A bug in .Net Binary Serialization?

Z

ztRon

Hi all,

I recently came across something really strange and after a couple of days
of debugging, I finally nailed the cause of it. However, I have absolutely no
idea what I am doing wrong or is it just a bug in binary serialization. The
following is a simple example of the code:




using System;
using System.Collections.Generic;
using System.IO;
using System.Runtime.Serialization.Formatters.Binary;

namespace ConsoleApplication5
{
class Program
{
static void Main(string[] args)
{
A a = new A();
B b = new B(a);
List<C> cList = new List<C>();
for (int i = 0; i < 10000; i++)
{
cList.Add(new C("someValue"));
}
b.CList = cList;

MemoryStream stream = new MemoryStream();
BinaryFormatter objFormatter = new BinaryFormatter();
objFormatter.Serialize(stream, b);
}
}

[Serializable]
class A
{
private Dictionary<string, string> _dic1 = new Dictionary<string,
string>();

public A()
{
_dic1.Add("key1", "value1");
_dic1.Add("key2", "value2");
}
}

[Serializable]
class B
{
private List<C> _cList = new List<C>();
private A _a;

public B(A a)
{
_a = a;
}

public List<C> CList
{
get { return _cList; }
set { _cList = value; }
}
}

[Serializable]
class C
{
private Dictionary<string, string> _dic2 = new Dictionary<string,
string>();
private string _value;

public C(string value)
{
_value = value;
}
}
}































































If you run the code, you will find that the stream has a length of 4,532,517
bytes. Now, try changing _dic1(Class A) to be a Dictionary<string, object>
and run the code again. Now, the stream length is 462,924 bytes. Why is there
such a big difference just by changing the type? What I noticed also was that
this might be due to the fact that I have another dictionary of the same type
in Class C.

Am I doing something wrong here? If not, is this a bug?

Thanks in advance!!
 
Z

ztRon

Sorry my post seems to have a huge white space in between. Reposting it below:

Hi all,

I recently came across something really strange and after a couple of days
of debugging, I finally nailed the cause of it. However, I have absolutely no
idea what I am doing wrong or is it just a bug in binary serialization. The
following is a simple example of the code:

using System;
using System.Collections.Generic;
using System.IO;
using System.Runtime.Serialization.Formatters.Binary;

namespace ConsoleApplication5
{
class Program
{
static void Main(string[] args)
{
A a = new A();
B b = new B(a);
List<C> cList = new List<C>();
for (int i = 0; i < 10000; i++)
{
cList.Add(new C("someValue"));
}
b.CList = cList;

MemoryStream stream = new MemoryStream();
BinaryFormatter objFormatter = new BinaryFormatter();
objFormatter.Serialize(stream, b);
}
}

[Serializable]
class A
{
private Dictionary<string, string> _dic1 = new Dictionary<string,
string>();

public A()
{
_dic1.Add("key1", "value1");
_dic1.Add("key2", "value2");
}
}

[Serializable]
class B
{
private List<C> _cList = new List<C>();
private A _a;

public B(A a)
{
_a = a;
}

public List<C> CList
{
get { return _cList; }
set { _cList = value; }
}
}

[Serializable]
class C
{
private Dictionary<string, string> _dic2 = new Dictionary<string,
string>();
private string _value;

public C(string value)
{
_value = value;
}
}
}

If you run the code, you will find that the stream has a length of 4,532,517
bytes. Now, try changing _dic1(Class A) to be a Dictionary<string, object>
and run the code again. Now, the stream length is 462,924 bytes. Why is there
such a big difference just by changing the type? What I noticed also was that
this might be due to the fact that I have another dictionary of the same type
in Class C.

Am I doing something wrong here? If not, is this a bug?

Thanks in advance!!
 
Z

ztRon

It would be interesting to try to serialize to a more readable format and
see what the specific differences are. I don't have the time at the
moment to explore too much, but it's something you might like to try.
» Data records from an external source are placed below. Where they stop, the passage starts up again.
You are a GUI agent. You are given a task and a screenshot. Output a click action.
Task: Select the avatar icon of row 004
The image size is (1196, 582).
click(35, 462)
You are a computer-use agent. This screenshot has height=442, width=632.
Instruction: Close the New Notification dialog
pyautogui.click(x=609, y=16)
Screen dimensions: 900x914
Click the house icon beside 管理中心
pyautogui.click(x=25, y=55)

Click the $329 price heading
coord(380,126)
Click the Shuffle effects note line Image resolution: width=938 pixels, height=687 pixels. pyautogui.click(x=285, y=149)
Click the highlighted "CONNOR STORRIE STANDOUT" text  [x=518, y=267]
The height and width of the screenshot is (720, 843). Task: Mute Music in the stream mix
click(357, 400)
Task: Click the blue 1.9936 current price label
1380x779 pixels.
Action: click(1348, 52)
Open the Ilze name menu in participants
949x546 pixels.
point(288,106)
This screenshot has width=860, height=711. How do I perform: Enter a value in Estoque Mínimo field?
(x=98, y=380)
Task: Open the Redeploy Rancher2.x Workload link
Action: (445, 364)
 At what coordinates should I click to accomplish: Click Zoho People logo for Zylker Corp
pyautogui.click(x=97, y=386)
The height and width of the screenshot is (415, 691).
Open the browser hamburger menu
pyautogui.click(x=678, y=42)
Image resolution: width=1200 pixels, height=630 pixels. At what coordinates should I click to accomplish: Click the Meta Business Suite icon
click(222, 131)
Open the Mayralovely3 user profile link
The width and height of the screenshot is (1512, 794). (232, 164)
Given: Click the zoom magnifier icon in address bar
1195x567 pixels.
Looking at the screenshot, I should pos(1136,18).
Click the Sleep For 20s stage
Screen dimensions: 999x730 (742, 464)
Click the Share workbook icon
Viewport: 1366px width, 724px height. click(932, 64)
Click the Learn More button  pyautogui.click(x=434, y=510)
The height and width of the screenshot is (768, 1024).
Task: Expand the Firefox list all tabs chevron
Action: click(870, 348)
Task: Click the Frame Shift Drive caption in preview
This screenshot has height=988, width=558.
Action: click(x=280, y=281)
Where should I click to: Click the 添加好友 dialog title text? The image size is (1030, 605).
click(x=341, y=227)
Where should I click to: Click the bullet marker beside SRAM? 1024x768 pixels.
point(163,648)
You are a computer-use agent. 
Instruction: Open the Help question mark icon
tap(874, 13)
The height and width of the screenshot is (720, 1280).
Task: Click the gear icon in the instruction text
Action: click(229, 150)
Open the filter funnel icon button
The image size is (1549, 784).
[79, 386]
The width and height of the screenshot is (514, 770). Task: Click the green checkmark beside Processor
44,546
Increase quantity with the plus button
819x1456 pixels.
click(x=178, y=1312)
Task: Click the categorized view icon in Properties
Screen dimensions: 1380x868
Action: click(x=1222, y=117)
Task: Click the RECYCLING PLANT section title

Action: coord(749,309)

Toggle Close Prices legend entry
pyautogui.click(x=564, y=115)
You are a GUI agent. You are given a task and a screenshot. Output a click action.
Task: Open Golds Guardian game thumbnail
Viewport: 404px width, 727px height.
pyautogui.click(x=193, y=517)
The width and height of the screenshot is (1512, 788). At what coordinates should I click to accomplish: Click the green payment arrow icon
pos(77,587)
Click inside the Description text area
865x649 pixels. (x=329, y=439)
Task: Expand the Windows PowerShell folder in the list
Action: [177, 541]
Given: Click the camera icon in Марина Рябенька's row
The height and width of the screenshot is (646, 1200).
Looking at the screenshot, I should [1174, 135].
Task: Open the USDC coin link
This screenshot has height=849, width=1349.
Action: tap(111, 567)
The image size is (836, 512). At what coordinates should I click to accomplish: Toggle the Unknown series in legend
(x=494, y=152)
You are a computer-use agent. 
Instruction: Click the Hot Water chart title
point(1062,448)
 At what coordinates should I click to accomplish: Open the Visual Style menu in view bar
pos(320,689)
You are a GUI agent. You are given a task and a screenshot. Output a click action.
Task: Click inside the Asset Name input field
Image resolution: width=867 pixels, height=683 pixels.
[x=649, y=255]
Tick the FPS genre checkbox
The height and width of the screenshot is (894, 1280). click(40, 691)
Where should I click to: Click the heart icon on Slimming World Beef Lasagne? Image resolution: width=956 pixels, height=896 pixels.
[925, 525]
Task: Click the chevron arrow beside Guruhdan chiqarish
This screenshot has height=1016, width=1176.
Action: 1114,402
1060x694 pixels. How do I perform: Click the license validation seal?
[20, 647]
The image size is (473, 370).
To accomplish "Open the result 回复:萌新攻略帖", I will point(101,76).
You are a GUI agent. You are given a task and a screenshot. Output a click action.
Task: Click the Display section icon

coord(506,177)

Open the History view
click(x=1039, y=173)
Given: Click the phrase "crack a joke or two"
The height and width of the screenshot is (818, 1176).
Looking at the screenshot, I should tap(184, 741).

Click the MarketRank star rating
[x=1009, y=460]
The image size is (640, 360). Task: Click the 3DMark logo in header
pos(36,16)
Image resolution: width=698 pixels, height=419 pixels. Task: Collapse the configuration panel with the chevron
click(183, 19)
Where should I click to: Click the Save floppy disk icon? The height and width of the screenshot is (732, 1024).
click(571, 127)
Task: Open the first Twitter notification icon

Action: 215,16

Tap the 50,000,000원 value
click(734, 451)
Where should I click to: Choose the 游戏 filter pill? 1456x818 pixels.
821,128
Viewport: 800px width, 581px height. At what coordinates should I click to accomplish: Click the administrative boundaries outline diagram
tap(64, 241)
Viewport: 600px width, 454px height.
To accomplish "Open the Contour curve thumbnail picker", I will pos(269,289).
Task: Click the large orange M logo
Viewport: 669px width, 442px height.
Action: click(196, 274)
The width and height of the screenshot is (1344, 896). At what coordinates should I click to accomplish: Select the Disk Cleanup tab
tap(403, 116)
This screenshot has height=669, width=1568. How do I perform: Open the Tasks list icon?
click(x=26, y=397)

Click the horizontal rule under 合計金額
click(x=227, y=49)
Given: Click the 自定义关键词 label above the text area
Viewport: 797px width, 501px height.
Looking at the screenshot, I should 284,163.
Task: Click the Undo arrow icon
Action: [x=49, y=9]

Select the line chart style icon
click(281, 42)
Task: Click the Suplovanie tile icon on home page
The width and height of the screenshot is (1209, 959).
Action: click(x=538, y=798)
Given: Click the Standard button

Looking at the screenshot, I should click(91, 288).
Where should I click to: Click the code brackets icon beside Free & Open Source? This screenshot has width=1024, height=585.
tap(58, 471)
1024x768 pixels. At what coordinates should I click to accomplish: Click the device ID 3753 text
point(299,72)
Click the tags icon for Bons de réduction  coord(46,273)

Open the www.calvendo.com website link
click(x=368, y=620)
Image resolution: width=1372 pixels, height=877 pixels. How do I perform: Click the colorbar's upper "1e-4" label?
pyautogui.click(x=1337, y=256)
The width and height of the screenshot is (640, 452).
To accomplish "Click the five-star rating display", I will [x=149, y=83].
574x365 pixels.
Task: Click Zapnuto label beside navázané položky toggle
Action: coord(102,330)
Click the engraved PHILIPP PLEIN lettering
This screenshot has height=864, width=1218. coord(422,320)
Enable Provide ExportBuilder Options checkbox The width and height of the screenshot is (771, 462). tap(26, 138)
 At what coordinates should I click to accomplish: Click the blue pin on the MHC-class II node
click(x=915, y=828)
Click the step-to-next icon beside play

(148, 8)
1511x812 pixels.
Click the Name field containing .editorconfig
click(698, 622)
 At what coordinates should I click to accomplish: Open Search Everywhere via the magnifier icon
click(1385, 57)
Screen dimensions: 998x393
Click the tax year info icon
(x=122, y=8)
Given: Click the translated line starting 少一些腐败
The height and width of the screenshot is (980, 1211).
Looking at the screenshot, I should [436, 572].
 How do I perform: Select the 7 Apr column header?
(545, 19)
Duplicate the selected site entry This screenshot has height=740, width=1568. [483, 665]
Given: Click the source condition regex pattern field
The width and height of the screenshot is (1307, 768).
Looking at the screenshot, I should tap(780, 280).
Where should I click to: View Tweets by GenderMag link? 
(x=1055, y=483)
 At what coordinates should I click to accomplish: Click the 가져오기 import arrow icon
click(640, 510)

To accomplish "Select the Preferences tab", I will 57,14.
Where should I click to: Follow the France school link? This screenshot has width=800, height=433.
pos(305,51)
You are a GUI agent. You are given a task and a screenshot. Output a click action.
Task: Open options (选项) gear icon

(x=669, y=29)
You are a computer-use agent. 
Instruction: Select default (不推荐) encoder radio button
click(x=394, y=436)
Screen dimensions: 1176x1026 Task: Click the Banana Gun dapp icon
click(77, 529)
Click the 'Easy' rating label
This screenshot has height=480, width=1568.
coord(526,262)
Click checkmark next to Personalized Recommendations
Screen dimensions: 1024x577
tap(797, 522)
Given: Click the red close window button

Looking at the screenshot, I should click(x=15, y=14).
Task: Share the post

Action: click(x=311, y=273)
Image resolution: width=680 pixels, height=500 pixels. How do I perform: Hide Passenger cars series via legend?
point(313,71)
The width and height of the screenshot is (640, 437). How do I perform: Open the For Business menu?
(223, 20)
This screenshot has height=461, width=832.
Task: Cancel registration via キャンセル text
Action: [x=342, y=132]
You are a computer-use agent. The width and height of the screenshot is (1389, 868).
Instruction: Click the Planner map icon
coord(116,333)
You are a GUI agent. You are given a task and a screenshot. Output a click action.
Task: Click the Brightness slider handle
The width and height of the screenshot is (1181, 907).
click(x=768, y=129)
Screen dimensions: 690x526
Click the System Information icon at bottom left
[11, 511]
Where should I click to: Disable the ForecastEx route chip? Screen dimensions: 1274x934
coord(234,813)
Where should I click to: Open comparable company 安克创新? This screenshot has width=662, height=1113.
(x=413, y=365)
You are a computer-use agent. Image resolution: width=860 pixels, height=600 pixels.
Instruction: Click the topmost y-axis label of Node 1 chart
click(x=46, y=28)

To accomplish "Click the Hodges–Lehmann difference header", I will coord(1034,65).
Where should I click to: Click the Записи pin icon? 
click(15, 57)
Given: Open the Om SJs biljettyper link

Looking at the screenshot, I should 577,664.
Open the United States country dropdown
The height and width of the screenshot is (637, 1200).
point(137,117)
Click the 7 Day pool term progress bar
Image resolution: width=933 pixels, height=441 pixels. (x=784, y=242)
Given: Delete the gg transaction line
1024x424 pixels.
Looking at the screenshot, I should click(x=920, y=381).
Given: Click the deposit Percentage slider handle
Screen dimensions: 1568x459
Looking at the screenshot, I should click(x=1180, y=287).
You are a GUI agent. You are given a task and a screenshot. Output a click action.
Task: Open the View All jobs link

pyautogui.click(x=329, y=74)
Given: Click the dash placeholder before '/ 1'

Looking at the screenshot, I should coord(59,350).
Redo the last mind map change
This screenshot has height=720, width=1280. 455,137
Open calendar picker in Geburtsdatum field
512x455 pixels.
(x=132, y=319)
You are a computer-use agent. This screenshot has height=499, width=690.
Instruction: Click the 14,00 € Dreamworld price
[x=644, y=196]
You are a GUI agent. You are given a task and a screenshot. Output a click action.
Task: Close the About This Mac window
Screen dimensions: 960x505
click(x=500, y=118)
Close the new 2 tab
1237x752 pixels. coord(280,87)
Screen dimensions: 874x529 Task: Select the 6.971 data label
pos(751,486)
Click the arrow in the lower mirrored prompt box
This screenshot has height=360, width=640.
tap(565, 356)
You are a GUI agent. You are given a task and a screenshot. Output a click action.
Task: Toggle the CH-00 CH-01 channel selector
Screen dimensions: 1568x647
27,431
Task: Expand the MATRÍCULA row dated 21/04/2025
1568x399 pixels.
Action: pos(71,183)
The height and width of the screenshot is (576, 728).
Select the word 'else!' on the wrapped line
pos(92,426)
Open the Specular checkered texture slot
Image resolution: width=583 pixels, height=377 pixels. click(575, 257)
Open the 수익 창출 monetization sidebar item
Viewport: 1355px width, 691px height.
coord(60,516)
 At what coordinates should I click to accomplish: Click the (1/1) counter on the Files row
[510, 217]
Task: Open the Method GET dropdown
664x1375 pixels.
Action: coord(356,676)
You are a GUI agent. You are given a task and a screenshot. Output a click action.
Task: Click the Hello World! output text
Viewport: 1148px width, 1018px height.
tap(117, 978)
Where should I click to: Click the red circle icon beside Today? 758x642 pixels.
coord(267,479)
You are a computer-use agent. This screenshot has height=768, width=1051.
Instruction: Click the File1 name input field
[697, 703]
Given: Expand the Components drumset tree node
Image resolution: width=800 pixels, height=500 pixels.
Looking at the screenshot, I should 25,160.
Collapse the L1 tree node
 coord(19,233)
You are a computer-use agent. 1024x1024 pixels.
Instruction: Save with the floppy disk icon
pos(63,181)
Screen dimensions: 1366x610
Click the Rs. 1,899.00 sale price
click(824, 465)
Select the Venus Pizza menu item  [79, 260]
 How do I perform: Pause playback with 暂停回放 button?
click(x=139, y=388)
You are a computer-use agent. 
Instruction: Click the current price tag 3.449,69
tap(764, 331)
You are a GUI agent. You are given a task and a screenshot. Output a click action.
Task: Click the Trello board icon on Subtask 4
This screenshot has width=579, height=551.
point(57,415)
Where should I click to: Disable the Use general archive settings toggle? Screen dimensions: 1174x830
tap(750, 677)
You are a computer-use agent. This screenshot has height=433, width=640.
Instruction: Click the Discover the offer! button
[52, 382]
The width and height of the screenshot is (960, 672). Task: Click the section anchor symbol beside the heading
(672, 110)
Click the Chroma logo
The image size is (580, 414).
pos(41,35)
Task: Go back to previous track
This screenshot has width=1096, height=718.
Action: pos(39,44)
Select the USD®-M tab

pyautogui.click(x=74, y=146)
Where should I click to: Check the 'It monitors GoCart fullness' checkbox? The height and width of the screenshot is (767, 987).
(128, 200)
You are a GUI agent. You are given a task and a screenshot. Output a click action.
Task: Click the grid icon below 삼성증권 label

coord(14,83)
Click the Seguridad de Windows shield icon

This example was actually derived from a more complex code if that was what
you meant. And in my unit testing of it, I noticed that the size recently
tripled due to the addition of one dictionary even though there is only ever
one instance of it. This was when I started to debug and finally were able to
pinpoint its cause and came out with a simpler example to express this
problem.
 
Z

ztRon

The problem with something like the XmlSerializer is that it does not support
serialization of dictionaries.

Does anyone else have any other ideas to this problem?

Thanks.
 
Z

ztRon

But isn't it the same with SOAP? I think SOAP does not support Generics which
thus means that it doesn't support dictionaries?
 
Z

ztRon

I actually did that yesterday using the SOAPFormatter and it did not work,
which was why I thought maybe you meant something else.
 
S

SMJT

Hi all,

I recently came across something really strange and after a couple of days
of debugging, I finally nailed the cause of it. However, I have absolutely no
idea what I am doing wrong or is it just a bug in binary serialization. The
following is a simple example of the code:

using System;  
using System.Collections.Generic;  
using System.IO;  
using System.Runtime.Serialization.Formatters.Binary;  

namespace ConsoleApplication5  
{  
    class Program  
    {  
        static void Main(string[] args)  
        {  
            A a = new A();  
            B b = new B(a);  
            List<C> cList = new List<C>();  
            for (int i = 0; i < 10000; i++)  
            {  
                cList.Add(new C("someValue"));  
            }  
            b.CList = cList;  

            MemoryStream stream = new MemoryStream();  
            BinaryFormatter objFormatter = new BinaryFormatter();  
            objFormatter.Serialize(stream, b);  
        }  
    }  

    [Serializable]  
    class A  
    {  
        private Dictionary<string, string> _dic1 = new Dictionary<string,
string>();  

        public A()  
        {  
            _dic1.Add("key1", "value1");  
            _dic1.Add("key2", "value2");  
        }  
    }  

    [Serializable]  
    class B  
    {  
        private List<C> _cList = new List<C>();  
        private A _a;  

        public B(A a)  
        {  
            _a = a;  
        }  

        public List<C> CList  
        {  
            get { return _cList; }  
            set { _cList = value; }  
        }  
    }  

    [Serializable]  
    class C  
    {  
        private Dictionary<string, string> _dic2 = new Dictionary<string,
string>();  
        private string _value;  

        public C(string value)  
        {  
            _value = value;  
        }  
    }  

}  

If you run the code, you will find that the stream has a length of 4,532,517
bytes. Now, try changing _dic1(Class A) to be a Dictionary<string, object>
and run the code again. Now, the stream length is 462,924 bytes. Why is there
such a big difference just by changing the type? What I noticed also was that
this might be due to the fact that I have another dictionary of the same type
in Class C.

Am I doing something wrong here? If not, is this a bug?

Thanks in advance!!

ztRon,

I don't think this is a bug, but just the way the data is stored when
you use binary serialization.

I had a similar problem when serializing classes to a file, where my
class contained an array of strings. If the string values were all the
same, then only one copy of the string was stored rather than multiple
copies of the same string (which I think is quiet clever really, saves
space and is probably quicker or something).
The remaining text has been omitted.